Bilan de laboratoire
Bien que la coupe congelée soit elle-même un test histologique, les données de laboratoire complémentaires peuvent influencer l'interprétation. Des marqueurs tumoraux sériques (par exemple, CEA≤5ng/mL, CA‑19‑9≤37U/mL) sont utilisés en préopératoire ; une élévation peropératoire n’est pas attendue mais peut nécessiter un prélèvement supplémentaire.
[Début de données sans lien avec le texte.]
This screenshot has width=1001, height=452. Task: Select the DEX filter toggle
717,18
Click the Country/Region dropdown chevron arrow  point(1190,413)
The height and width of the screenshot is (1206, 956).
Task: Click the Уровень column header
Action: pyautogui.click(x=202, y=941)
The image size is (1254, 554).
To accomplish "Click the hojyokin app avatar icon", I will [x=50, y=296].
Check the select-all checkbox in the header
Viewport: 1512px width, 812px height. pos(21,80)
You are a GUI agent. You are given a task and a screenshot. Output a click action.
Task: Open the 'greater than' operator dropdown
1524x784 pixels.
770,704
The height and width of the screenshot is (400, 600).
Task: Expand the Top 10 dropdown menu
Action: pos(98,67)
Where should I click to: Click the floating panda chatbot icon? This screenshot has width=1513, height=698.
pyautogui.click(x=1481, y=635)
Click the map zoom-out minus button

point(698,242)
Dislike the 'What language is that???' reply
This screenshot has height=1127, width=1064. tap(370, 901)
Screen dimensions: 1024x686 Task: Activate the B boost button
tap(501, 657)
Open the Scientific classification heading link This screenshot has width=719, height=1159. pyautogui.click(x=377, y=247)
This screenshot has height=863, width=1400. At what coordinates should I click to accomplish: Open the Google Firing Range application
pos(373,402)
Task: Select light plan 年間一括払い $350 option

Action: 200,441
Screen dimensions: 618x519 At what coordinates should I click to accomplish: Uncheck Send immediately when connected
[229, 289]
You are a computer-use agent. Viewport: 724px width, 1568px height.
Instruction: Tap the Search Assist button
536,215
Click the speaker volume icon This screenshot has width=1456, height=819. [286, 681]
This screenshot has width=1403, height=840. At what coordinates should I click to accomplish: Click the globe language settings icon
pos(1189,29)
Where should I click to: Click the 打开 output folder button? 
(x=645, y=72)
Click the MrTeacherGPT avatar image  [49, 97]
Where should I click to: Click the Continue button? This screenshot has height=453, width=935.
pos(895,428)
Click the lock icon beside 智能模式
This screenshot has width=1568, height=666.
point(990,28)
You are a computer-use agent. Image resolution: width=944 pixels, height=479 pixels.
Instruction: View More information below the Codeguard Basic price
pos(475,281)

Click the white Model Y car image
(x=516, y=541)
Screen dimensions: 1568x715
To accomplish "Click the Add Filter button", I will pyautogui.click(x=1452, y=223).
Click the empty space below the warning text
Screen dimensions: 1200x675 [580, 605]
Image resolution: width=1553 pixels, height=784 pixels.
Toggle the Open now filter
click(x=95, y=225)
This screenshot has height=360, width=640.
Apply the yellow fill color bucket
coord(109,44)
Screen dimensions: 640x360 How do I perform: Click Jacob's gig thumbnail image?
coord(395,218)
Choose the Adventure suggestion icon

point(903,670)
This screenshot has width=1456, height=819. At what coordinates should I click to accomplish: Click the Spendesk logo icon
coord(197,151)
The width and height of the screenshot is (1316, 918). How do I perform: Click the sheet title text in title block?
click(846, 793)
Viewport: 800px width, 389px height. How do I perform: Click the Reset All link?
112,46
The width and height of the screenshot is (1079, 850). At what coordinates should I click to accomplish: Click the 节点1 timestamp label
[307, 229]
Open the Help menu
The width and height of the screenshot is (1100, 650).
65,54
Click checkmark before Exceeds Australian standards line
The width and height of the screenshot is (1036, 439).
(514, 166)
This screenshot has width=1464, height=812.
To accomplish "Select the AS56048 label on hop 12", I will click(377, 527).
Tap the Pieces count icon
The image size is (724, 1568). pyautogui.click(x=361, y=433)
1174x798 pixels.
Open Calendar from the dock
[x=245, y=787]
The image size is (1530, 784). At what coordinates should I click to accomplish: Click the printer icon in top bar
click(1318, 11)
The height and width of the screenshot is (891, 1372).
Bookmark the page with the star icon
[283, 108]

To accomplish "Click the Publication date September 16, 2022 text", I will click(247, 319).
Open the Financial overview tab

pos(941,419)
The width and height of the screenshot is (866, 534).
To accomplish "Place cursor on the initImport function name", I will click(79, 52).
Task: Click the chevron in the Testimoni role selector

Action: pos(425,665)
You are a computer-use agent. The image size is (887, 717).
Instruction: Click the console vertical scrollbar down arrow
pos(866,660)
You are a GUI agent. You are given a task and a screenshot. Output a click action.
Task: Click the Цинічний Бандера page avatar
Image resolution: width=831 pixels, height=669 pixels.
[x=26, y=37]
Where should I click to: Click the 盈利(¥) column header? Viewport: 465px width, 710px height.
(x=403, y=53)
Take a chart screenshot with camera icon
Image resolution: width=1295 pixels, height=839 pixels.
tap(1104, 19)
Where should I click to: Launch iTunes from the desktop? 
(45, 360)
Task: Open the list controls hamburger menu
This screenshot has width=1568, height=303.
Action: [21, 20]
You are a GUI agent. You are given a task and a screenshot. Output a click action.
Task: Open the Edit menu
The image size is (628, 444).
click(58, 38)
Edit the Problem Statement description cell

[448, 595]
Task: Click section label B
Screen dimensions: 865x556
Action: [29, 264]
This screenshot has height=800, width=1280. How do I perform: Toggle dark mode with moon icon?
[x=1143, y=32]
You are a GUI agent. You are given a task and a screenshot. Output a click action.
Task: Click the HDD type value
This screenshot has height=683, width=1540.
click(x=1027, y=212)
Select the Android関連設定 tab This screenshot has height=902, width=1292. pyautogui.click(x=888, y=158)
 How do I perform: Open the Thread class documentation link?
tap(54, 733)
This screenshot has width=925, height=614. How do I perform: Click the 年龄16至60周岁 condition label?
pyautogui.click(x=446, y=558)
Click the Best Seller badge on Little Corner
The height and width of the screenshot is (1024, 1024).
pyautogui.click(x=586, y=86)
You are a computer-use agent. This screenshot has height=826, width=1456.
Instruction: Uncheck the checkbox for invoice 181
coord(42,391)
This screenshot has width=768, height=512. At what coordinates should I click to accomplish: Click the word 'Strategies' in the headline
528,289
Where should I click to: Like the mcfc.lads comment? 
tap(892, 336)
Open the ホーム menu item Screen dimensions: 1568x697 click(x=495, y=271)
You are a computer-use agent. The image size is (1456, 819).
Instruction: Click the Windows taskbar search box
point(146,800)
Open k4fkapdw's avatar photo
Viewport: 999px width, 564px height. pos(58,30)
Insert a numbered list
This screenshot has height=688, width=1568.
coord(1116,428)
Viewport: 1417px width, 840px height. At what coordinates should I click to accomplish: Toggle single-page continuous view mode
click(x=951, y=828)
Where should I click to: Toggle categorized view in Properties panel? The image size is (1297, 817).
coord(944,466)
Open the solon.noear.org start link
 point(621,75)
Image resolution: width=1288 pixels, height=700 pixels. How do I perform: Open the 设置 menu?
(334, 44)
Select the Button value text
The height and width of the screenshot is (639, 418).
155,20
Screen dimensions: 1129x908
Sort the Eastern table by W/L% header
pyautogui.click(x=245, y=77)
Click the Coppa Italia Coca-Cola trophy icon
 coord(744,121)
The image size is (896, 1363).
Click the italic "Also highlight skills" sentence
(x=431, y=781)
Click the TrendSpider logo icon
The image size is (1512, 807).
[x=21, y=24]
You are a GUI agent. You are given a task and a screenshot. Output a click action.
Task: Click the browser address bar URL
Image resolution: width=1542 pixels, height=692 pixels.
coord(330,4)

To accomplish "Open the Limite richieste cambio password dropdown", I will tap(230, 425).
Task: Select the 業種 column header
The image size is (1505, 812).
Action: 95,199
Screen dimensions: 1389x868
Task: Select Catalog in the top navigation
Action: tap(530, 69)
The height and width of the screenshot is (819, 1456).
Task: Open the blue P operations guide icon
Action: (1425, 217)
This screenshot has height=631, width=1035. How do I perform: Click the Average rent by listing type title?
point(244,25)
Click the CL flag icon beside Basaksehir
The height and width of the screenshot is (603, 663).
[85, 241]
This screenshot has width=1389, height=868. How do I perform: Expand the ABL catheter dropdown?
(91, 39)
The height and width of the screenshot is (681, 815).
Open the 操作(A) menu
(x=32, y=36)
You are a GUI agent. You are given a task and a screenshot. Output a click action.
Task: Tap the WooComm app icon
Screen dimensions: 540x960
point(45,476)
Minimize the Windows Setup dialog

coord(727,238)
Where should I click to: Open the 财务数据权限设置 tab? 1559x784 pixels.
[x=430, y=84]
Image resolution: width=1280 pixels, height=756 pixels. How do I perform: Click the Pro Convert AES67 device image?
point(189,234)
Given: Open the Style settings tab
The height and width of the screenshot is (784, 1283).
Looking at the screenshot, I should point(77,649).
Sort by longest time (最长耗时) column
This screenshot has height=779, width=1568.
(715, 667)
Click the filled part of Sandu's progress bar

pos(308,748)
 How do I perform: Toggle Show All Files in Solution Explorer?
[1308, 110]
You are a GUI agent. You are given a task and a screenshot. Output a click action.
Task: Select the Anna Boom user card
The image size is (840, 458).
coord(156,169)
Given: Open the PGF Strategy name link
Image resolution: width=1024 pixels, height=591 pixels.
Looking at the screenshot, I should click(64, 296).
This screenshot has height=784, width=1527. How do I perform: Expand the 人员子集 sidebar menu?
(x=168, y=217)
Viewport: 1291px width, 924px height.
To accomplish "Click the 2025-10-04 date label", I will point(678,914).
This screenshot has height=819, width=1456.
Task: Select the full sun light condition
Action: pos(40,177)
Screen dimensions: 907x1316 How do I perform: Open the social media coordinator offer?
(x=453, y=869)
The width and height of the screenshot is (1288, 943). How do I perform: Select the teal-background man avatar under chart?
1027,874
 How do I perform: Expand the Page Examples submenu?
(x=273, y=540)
Les coupes congelées peropératoires en cas de suspicion d'infection utilisent la coloration de Gram, avec une sensibilité de 85 % et une spécificité de 92 % pour les organismes bactériens.
Imagerie
L’imagerie préopératoire (TDM, IRM, TEP) guide la décision de demander une coupe congelée. Pour les lésions mammaires, la sensibilité de l'IRM de 94 % et la spécificité de 84 % pour les maladies multifocales sont en corrélation avec la positivité des marges peropératoires (p = 0,01). Dans le cancer du poumon, la TEP‑CT SUV≥2,5 prédit une atteinte ganglionnaire avec une valeur prédictive positive de 78 %.
Systèmes de notation
- Score de marge de section gelée (FSMS) : 0=marge négative, 1=marge proche (≤1 mm), 2=marge positive (>1 mm). FSMS≥2 prédit un taux de réintervention à 30 jours de 15 % (IC 95 % 12–18 %).
- Score d'évaluation peropératoire du nœud sentinelle (SNIAS) : 0 = négatif, 1 = micrométastase (<0,2 mm), 2 = macrométastase (≥0,2 mm). SNIAS≥2 impose une lymphadénectomie complète (ligne directrice : NCCN 2023).
Diagnostic différentiel
| État | Fonctionnalité de section gelée | Sensibilité | Spécificité | |---------------|-------------|------------|------------| | Carcinome canalaire invasif | Noyaux pléomorphes, stroma desmoplasique | 96% | 99% | | Carcinome lobulaire | Infiltration en file unique, perte d'E‑cadhérine | 92% | 98% | | Fibroadénome bénin | Cellules stromales uniformes, bien circonscrites | 94% | 97% | | Sarcome | Cellules fusiformes avec mitoses atypiques | 88% | 95% | | Inflammation granulomateuse | Histiocytes épithélioïdes, cellules géantes multinucléées | 90% | 96% |
Critères de biopsie/procédure
Une demande de coupe congelée est appropriée lorsque : (1) la probabilité préopératoire de malignité ≥ 10 % (ligne directrice ACS), (2) l'état de la marge est incertain après une tumorectomie, (3) un ganglion sentinelle est identifié ou (4) une suspicion peropératoire d'une pathologie inattendue surgit. Les contre-indications incluent les tissus fortement calcifiés (artefact> 15 %) et les échantillons de plus de 2 cm³, qui peuvent dépasser le cryostat.